→ **Directions for this task**: Below are the records; copy each line in which "product" occurs.

##### Input data

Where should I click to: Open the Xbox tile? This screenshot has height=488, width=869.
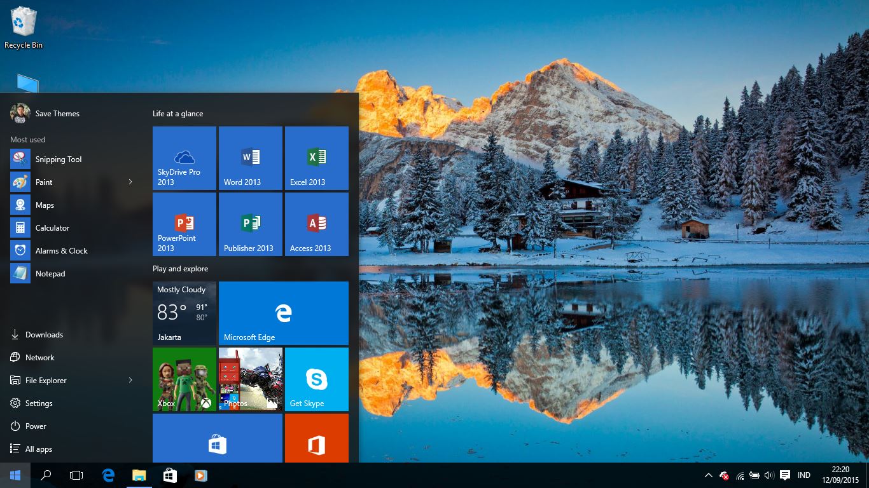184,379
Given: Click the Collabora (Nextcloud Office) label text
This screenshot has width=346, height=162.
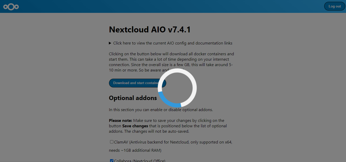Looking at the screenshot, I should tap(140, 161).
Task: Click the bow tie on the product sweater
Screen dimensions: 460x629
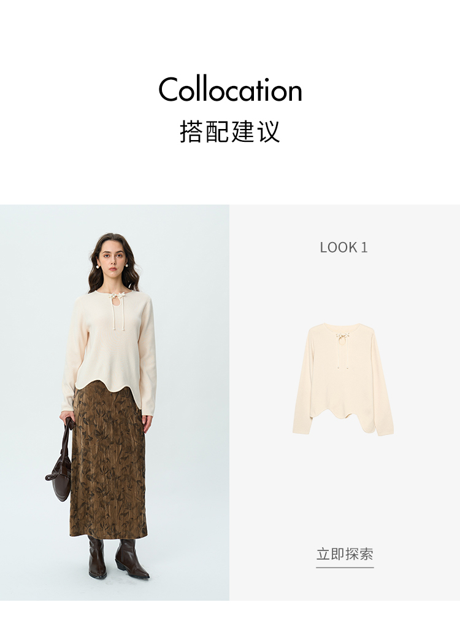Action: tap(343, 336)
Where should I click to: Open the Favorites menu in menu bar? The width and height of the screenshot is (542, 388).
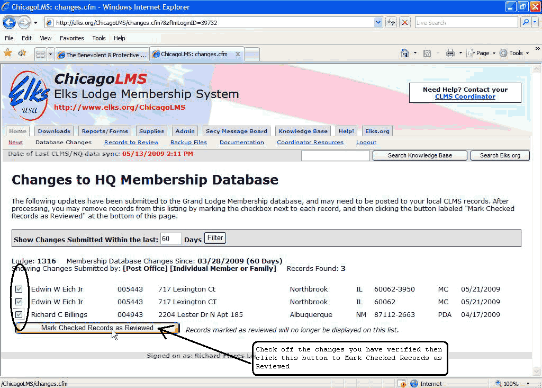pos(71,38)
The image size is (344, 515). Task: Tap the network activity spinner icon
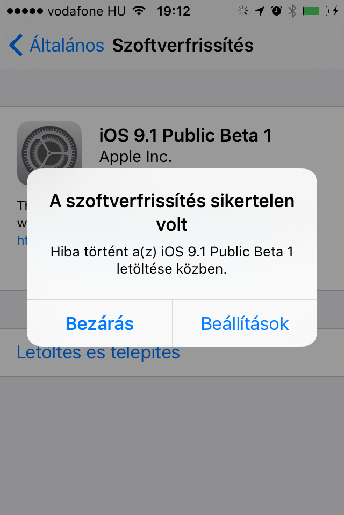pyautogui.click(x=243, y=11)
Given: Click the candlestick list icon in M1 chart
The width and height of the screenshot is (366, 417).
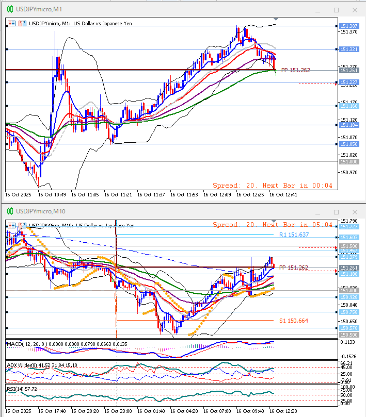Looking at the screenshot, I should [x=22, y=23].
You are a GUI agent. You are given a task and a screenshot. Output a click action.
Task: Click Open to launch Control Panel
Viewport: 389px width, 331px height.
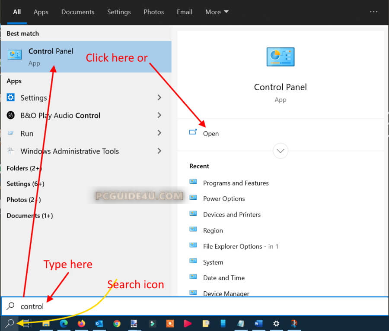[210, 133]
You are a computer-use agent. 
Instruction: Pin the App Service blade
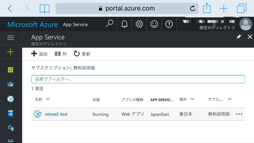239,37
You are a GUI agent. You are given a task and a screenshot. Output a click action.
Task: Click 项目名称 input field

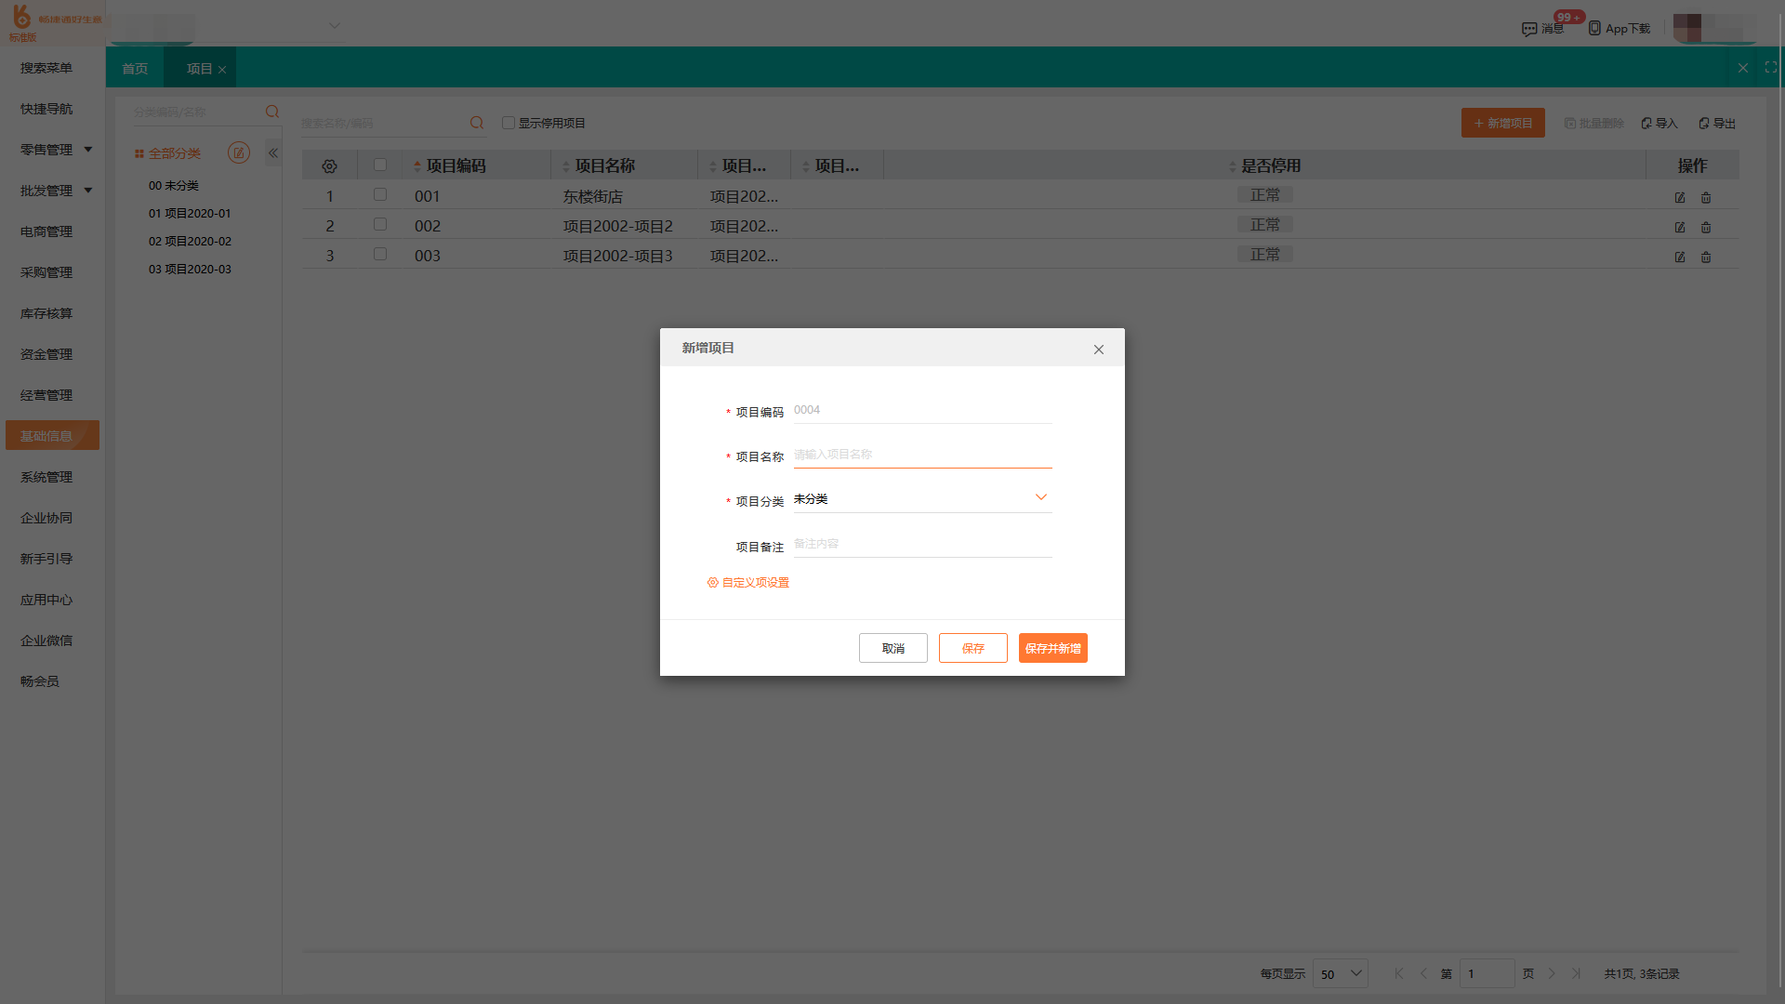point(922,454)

##########
##### Input data

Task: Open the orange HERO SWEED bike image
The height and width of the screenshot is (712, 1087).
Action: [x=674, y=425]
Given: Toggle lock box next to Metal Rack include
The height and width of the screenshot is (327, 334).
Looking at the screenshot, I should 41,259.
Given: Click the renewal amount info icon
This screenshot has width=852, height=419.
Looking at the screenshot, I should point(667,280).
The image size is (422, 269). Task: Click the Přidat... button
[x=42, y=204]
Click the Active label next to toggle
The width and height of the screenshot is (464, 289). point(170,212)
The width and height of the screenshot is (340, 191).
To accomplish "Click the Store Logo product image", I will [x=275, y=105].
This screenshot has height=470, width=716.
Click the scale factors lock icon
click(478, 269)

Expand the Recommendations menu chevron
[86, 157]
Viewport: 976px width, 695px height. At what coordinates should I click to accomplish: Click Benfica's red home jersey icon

##########

→ **Response to this task**:
Task: Click the bow tie on the product sweater
To accomplish "Click the Store Logo product image", I will [x=275, y=105].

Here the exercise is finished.